--- DATA SUPPLIED ---
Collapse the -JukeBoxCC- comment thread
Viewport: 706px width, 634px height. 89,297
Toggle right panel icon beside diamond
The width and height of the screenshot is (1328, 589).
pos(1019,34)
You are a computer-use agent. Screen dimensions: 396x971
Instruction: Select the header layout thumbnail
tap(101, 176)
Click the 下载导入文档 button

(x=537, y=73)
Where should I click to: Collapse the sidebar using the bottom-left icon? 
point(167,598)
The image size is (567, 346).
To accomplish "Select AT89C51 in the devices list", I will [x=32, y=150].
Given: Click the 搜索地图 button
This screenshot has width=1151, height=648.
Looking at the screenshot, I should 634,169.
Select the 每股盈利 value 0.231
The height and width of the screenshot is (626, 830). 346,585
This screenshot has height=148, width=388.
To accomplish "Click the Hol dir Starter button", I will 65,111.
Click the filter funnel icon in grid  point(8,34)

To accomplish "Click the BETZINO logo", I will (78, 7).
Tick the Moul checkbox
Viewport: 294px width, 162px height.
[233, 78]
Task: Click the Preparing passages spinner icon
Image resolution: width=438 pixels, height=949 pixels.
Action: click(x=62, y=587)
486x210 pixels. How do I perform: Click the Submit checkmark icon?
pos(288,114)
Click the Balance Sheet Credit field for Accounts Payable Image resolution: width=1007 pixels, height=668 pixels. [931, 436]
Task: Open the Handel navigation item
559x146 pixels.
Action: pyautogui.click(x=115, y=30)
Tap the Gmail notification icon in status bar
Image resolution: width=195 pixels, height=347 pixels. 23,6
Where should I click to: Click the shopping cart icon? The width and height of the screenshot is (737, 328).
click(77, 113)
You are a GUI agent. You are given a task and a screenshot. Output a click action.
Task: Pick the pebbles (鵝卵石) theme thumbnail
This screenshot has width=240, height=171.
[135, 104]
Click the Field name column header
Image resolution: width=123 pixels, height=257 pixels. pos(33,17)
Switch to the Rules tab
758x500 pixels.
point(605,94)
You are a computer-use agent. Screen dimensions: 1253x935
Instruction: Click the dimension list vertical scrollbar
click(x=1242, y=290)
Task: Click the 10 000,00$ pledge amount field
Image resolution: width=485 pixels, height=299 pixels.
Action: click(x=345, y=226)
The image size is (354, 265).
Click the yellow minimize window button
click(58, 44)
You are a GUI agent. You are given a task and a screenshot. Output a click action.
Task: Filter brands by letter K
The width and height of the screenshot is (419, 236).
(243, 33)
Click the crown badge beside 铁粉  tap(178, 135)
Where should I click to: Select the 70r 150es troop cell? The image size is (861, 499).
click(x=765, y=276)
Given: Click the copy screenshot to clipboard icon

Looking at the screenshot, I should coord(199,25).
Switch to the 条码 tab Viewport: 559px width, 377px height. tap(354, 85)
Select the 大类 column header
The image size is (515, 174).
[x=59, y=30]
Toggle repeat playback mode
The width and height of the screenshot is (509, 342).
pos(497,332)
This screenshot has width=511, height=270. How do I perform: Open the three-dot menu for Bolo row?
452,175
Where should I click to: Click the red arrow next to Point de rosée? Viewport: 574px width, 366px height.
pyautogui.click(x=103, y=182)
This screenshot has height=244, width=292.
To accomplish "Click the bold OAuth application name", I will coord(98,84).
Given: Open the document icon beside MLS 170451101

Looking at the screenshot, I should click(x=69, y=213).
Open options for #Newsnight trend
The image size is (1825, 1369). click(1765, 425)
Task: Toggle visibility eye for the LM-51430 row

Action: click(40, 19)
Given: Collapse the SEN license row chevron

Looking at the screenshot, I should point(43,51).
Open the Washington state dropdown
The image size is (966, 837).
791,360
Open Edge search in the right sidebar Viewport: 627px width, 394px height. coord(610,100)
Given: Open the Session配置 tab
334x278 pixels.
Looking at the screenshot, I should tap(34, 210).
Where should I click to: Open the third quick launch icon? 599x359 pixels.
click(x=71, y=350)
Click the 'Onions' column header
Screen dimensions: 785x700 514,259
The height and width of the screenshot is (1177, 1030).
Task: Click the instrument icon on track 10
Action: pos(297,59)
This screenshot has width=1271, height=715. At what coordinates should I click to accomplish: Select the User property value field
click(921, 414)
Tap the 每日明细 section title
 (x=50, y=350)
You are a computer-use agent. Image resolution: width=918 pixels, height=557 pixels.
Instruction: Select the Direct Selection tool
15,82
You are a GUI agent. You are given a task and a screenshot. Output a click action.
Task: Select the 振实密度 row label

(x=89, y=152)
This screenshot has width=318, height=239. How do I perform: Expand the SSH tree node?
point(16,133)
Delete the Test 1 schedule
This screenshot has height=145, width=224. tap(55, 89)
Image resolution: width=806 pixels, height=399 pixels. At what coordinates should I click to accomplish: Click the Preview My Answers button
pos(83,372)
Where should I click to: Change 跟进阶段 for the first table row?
---
* _WHAT IS EXPECTED_
Lines containing the word "right": copy each of them from the material.

* _RESULT FOR THIS TASK_
Toggle right panel icon beside diamond
Open Edge search in the right sidebar Viewport: 627px width, 394px height. coord(610,100)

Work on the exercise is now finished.